Quick as a flash, Micah tucks his knife away and releases my hip, forcing me to stumble back a step and catch my balance, or risk dropping to my ass. Then he turns on his shiny shoes and slides into his car, leaving me standing on the street, mentally spinning out but unable to look anywhere than at the glimmer of a streetlight reflecting off the back of his hundred-thousand-dollar car.

“Malone!” I step forward as the three men file in after him. “You coward! You owe me an apology.”

“Tiia!” Jazzy clip-clops behind me, the approaching sound of her shoes on the concrete the only warning I get before she crashes into my back. “Let him go.”

“Another day.” Micah glances out at me, his hand on the door as he slowly closes it. His eyes glitter and burn into mine. But a mere couple of blocks away, police sirens whoop in the night. “I’ll come find you, Ms. Hale. We can talk then.”

“Apologize now,” I growl. “Then we can be done with all this.”

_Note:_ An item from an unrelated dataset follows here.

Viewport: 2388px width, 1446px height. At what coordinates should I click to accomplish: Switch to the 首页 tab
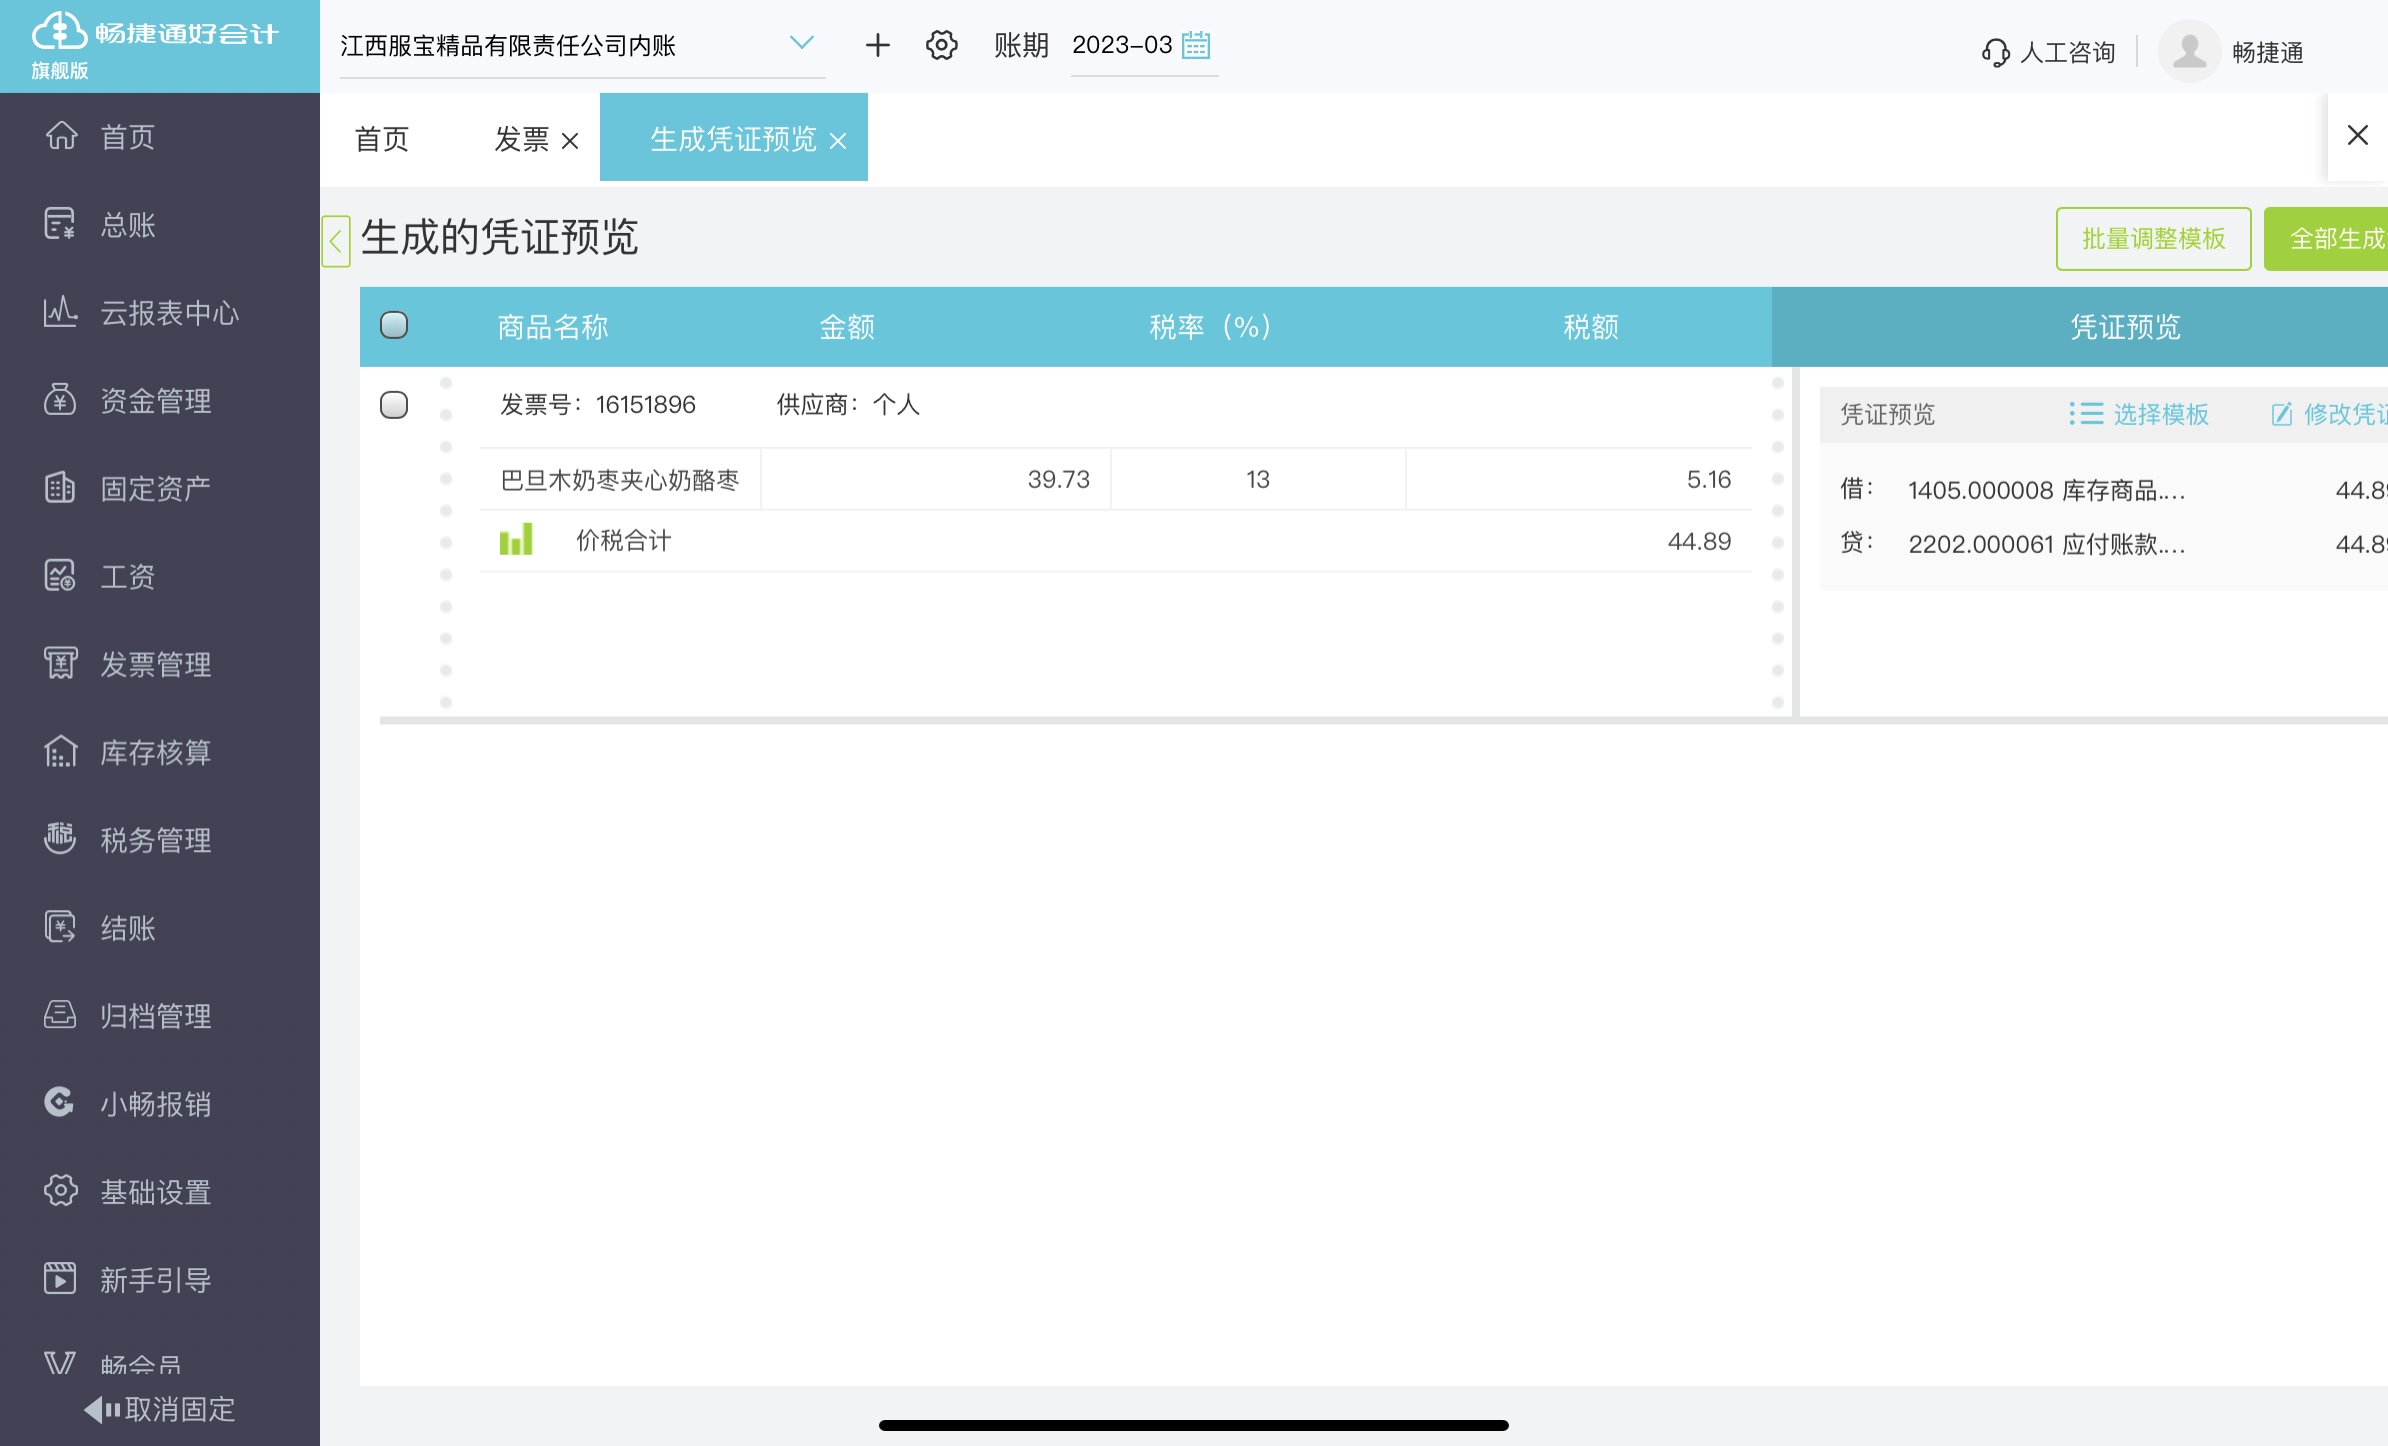(x=382, y=140)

But my request goes unheard by the man who shuts his door, and then his car disappears into traffic; just another rich man’s ride in a sea of yellow and black that fills the street.

“Oh my god!” Jazzy bursts out now that we’re alone.

Well, we’re not really alone. Dozens of onlookers become apparent, now that I take a breath and look around. Diners who followed me out of Biano’s. Passersby who stopped to watch the spectacle.

Even Luigi, the server who brought me my gnocchi.

“Did that really just happen?” Jaz slides the pads of her thumbs beneath my eyes, swiping up tears I had no clue had spilled over. Her hands tremor, just like I know mine do. “Did you seriously just go toe to toe with that guy? Tiia! Are you crazy?”

“He was rude.” My voice crackles, the words like razor blades inside my throat. And now that he’s gone—and with him, the very real blade he held against my skin—my chest caves in, and the oxygen in my lungs races out to explode against my best friend’s face. “He said I was on that other guy’s payroll! Like my job was to hurt him and his family.”

“He was mistaken,” she croons, soothing me the way a mother shushes a fussing baby. “He was wrong, and uncivilized at best. He made assumptions about you.”